Through this code I get very long performance (over 24h) working on large lists (~150M list elements inside, with 4 string elements each). I need to delete around 66M tuples from it:

def erase_random_elements(elements_list, iterable_random_numbers):
    for i in sorted(iterable_random_numbers, reverse = True):
        elements_list.pop(i)
    return elements_list

It seems I've got enough RAM for it, so I don't need to chunk the list. How can I do it faster?

Pawel Osipowski
  • 514
  • 1
  • 4
  • 8

3 Answers3

3

Don't use list.pop(i) as it takes O(N) time for each delete operation (the Delete Item on the linked page). Since you have enough memory you can create a new list:

def erase_random_elements(elements_list, iterable_random_numbers):
    s = set(iterable_random_numbers)
    elements_list[:] = [x for i, x in enumerate(elements_list) if i not in s]
    #return elements_list -> not required actually because we're updating the list in-place

Note that here I used elements_list[:] because in your original function you're updating the actual list instead of creating a new one and that means all the references to that list will be intact. But if that is not required then you can simple remove the [:], un-comment the return line and assign the returned list from the function to a variable.

Ashwini Chaudhary
  • 244,495
  • 58
  • 464
  • 504
3

Ashwini has provided a sound solution for using lists but I'd also like to suggest using numpy instead of the builtin Python lists.
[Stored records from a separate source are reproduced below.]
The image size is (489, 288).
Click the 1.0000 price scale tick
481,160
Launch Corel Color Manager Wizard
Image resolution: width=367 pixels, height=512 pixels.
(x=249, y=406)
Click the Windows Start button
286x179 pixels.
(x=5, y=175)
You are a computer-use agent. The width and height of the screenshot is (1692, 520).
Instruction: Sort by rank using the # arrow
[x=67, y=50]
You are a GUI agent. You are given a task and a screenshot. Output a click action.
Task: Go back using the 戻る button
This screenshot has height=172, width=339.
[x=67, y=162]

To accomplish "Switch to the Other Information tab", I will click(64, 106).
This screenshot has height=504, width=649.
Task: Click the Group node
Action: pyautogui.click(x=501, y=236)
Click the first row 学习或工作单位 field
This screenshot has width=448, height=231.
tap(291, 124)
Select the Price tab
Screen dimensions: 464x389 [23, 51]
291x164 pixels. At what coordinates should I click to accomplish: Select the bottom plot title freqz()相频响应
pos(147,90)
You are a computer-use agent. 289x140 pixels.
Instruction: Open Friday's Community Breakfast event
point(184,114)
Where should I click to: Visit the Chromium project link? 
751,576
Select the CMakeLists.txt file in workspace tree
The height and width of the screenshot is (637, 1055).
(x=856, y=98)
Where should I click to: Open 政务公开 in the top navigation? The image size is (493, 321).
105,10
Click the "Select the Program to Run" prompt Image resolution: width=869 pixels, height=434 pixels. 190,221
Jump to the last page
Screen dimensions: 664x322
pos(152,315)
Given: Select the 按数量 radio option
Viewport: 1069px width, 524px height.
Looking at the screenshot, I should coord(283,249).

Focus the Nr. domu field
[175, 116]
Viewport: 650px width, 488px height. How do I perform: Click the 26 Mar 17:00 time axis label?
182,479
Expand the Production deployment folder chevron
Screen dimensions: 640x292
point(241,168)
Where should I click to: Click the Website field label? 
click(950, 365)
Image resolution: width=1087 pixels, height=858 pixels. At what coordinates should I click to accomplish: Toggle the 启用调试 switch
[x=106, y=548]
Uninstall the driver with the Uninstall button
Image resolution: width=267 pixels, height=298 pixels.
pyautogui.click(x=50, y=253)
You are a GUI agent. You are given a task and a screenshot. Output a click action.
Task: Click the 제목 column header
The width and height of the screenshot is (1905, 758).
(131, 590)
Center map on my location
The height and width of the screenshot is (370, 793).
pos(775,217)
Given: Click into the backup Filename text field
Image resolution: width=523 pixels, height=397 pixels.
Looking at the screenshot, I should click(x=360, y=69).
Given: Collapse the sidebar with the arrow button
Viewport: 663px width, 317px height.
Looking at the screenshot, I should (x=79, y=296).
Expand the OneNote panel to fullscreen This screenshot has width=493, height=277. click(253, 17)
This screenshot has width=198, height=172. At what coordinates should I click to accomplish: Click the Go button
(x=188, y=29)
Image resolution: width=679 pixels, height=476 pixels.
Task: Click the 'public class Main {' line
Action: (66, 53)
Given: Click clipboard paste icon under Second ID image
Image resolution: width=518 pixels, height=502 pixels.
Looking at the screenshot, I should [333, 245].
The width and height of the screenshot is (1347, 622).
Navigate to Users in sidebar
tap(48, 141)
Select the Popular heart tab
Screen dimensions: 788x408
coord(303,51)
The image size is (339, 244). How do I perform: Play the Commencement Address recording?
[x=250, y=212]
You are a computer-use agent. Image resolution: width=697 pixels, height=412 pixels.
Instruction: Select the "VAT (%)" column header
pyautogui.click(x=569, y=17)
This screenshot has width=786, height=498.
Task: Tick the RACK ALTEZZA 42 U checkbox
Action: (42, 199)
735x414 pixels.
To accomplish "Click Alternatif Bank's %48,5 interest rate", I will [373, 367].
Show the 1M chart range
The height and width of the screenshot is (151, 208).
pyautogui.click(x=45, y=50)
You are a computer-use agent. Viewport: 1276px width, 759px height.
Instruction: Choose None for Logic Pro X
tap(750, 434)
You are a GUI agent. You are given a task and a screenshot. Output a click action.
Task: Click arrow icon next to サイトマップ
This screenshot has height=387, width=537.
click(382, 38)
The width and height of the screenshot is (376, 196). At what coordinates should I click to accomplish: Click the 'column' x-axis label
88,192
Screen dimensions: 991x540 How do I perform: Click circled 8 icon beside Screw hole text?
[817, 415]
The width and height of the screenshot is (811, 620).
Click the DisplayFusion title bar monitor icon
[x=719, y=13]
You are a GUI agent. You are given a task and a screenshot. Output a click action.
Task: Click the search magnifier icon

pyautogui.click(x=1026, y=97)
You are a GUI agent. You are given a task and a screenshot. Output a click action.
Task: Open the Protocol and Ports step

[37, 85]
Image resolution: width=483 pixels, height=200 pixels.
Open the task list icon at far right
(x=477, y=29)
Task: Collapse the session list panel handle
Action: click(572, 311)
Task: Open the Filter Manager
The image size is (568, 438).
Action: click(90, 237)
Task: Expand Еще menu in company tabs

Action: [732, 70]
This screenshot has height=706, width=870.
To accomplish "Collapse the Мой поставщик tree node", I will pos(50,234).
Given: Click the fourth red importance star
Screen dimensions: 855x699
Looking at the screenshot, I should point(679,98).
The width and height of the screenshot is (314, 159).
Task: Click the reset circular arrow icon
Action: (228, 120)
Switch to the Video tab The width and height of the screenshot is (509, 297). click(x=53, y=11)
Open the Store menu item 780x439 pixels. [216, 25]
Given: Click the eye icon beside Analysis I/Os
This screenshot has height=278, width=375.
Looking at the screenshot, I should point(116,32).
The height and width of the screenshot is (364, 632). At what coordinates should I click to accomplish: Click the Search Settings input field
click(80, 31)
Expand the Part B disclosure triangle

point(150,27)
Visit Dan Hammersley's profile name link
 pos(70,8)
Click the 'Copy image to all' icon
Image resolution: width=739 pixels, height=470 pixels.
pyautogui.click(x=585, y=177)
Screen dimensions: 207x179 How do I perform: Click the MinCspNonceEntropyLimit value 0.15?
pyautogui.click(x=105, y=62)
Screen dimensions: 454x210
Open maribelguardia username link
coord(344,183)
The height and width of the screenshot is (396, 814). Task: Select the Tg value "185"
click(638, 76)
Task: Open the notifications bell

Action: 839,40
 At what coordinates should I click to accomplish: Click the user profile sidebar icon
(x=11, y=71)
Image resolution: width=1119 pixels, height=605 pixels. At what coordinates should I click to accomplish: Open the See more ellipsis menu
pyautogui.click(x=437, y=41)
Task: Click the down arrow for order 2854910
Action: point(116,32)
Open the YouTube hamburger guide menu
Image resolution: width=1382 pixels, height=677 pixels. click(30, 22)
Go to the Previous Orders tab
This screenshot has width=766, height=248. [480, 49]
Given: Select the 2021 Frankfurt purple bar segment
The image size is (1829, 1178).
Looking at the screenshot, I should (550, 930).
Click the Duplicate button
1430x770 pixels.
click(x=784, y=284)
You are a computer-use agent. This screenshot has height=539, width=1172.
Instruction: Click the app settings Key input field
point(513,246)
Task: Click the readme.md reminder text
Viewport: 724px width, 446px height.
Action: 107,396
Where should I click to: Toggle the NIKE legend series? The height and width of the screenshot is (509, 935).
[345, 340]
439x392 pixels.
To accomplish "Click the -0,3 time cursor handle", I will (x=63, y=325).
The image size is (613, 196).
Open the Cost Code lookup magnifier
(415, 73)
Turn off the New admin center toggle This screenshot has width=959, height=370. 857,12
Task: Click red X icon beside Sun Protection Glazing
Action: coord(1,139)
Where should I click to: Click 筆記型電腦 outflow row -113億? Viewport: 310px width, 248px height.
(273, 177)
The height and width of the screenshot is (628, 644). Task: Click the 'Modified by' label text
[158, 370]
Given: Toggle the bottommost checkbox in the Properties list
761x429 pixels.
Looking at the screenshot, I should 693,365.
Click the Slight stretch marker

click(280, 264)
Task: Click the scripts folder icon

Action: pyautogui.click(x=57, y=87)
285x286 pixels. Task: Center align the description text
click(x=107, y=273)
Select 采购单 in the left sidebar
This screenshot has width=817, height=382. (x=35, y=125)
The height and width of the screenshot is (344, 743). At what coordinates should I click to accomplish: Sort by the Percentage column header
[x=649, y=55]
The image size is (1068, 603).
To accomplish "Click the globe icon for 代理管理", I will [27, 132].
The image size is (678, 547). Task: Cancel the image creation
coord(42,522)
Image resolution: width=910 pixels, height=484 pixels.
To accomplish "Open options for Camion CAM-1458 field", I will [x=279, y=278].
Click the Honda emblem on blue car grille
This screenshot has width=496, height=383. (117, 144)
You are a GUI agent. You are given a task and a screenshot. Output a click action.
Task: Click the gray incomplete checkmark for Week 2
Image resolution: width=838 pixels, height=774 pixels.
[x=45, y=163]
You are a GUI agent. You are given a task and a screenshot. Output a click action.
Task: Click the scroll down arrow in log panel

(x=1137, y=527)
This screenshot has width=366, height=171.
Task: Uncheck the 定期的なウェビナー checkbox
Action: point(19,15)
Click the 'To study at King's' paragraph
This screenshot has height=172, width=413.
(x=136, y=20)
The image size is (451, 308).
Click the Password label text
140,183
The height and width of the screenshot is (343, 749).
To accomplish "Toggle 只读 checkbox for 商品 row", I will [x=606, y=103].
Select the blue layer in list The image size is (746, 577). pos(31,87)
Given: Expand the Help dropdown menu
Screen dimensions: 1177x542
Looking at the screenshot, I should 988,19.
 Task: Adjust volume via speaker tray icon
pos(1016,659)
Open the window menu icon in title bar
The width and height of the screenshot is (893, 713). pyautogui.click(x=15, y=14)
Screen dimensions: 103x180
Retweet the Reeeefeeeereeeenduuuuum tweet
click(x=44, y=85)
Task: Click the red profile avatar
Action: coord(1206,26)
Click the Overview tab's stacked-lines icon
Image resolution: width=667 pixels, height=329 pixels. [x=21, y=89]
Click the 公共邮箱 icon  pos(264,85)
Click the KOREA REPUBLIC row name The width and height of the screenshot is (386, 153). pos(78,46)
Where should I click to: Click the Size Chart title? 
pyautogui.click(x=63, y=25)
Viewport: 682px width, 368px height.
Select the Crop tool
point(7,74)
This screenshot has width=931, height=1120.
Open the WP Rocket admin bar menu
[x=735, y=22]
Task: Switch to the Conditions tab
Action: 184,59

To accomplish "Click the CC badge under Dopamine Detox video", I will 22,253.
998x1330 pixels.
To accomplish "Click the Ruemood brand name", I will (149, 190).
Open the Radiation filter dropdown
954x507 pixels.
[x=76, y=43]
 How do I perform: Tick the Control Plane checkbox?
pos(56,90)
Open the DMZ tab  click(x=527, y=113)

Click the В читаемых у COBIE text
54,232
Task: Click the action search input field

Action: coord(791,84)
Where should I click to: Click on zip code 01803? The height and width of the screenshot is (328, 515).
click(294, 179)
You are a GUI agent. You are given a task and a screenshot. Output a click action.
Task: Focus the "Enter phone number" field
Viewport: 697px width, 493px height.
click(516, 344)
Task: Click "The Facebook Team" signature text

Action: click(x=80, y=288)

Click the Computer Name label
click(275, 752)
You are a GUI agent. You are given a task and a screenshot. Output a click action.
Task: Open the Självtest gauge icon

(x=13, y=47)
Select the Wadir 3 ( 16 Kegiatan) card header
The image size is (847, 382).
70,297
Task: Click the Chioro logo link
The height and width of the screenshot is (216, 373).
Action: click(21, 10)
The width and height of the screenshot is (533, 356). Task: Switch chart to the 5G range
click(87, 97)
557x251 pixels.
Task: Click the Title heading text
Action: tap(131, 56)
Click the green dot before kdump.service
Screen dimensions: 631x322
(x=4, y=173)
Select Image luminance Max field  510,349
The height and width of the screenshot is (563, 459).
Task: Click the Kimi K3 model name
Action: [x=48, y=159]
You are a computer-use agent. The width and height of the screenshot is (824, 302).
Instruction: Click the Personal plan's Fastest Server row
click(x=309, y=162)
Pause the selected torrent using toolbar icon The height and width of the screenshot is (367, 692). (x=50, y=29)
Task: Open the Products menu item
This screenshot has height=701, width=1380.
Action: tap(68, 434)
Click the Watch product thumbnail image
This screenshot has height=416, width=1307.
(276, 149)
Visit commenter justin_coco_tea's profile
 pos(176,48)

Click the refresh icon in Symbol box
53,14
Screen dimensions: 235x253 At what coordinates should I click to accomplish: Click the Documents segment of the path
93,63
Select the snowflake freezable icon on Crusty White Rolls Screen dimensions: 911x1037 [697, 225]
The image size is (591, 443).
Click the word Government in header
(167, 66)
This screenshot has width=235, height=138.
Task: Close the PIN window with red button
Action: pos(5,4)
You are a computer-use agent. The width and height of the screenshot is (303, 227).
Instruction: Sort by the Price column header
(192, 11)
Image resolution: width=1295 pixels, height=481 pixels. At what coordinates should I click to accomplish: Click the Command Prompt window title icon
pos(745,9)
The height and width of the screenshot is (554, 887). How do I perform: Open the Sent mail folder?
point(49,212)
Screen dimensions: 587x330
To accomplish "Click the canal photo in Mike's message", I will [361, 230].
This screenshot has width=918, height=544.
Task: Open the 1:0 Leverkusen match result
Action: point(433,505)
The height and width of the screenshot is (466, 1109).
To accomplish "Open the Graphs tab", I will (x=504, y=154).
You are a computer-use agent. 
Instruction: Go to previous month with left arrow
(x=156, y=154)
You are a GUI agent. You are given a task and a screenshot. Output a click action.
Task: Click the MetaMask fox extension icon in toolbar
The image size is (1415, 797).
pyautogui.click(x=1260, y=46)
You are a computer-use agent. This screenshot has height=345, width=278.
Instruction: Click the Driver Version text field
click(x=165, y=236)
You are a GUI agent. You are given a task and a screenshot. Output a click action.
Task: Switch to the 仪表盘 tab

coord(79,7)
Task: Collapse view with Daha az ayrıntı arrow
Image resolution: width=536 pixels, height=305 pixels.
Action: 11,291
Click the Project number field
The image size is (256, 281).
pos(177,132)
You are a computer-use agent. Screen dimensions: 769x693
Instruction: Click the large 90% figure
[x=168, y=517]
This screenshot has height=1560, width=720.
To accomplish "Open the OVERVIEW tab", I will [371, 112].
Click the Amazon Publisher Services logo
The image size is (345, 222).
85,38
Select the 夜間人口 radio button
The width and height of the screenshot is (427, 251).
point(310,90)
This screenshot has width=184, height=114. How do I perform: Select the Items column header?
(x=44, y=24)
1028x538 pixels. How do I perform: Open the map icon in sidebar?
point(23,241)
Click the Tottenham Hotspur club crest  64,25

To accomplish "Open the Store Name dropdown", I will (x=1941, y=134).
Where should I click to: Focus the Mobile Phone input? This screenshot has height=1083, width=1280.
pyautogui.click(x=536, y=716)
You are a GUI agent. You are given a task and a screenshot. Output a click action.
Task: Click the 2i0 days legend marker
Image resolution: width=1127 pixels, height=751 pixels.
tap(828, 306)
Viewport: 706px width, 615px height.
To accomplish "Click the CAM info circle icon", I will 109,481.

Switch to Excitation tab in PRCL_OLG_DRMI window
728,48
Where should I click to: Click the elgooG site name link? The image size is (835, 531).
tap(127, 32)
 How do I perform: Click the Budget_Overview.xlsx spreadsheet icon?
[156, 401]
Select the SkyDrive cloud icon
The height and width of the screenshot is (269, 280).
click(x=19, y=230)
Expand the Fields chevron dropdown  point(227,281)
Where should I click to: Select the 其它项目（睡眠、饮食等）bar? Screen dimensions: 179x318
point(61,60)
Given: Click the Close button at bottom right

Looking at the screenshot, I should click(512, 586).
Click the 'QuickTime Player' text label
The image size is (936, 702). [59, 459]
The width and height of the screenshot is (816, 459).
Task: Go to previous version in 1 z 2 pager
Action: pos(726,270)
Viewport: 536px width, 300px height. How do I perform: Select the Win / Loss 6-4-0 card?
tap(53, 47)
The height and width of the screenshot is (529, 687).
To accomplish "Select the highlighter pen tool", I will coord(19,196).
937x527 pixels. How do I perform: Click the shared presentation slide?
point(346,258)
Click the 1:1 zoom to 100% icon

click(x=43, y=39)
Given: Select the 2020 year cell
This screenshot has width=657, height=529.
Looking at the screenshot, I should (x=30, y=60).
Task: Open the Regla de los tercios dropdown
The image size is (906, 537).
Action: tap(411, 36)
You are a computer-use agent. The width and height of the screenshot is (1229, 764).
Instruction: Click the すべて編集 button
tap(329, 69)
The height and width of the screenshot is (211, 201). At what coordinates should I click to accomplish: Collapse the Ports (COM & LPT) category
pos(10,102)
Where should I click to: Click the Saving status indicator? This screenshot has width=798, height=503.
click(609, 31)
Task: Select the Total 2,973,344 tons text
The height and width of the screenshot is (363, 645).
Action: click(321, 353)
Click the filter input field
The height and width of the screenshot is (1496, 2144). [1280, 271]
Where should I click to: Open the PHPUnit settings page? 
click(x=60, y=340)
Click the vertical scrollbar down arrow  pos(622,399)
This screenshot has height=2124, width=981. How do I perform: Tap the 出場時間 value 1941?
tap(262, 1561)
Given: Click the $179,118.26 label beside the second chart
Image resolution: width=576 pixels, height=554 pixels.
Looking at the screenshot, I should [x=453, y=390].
The example below using array indexing (using another array for indexing) as well as ~ inverting the array indexing.

import numpy as np

N = 100000
a = 10*np.arange(N) # Generate your large array.
b = np.arange(0,N,2) # Generate some indexes to remove from the array.

a2 = a[~b] # Use ~b to remove all elements that correspond to the indexes within b

Comparing the two solutions (Ashwini's list comprehension and the numpy method above) using %timeit in IPython shows that using numpy is significantly (~100x) faster:

In [28]: %timeit a2 = a[~b]
1000 loops, best of 3: 1.37 ms per loop
In [29]: %timeit a2 = [x for i, x in enumerate(a) if i not in b]
10 loops, best of 3: 170 ms per loop
Community
  • 1
  • 1
Ffisegydd
  • 51,807
  • 15
  • 147
  • 125
2

Since the values are not falsy (tuples), then you can do

def erase_random_elements(elements_list, iterable_random_numbers):
    for i in iterable_random_numbers:
        elements_list[i] = None
    elements_list[:] = filter(None, elements_list)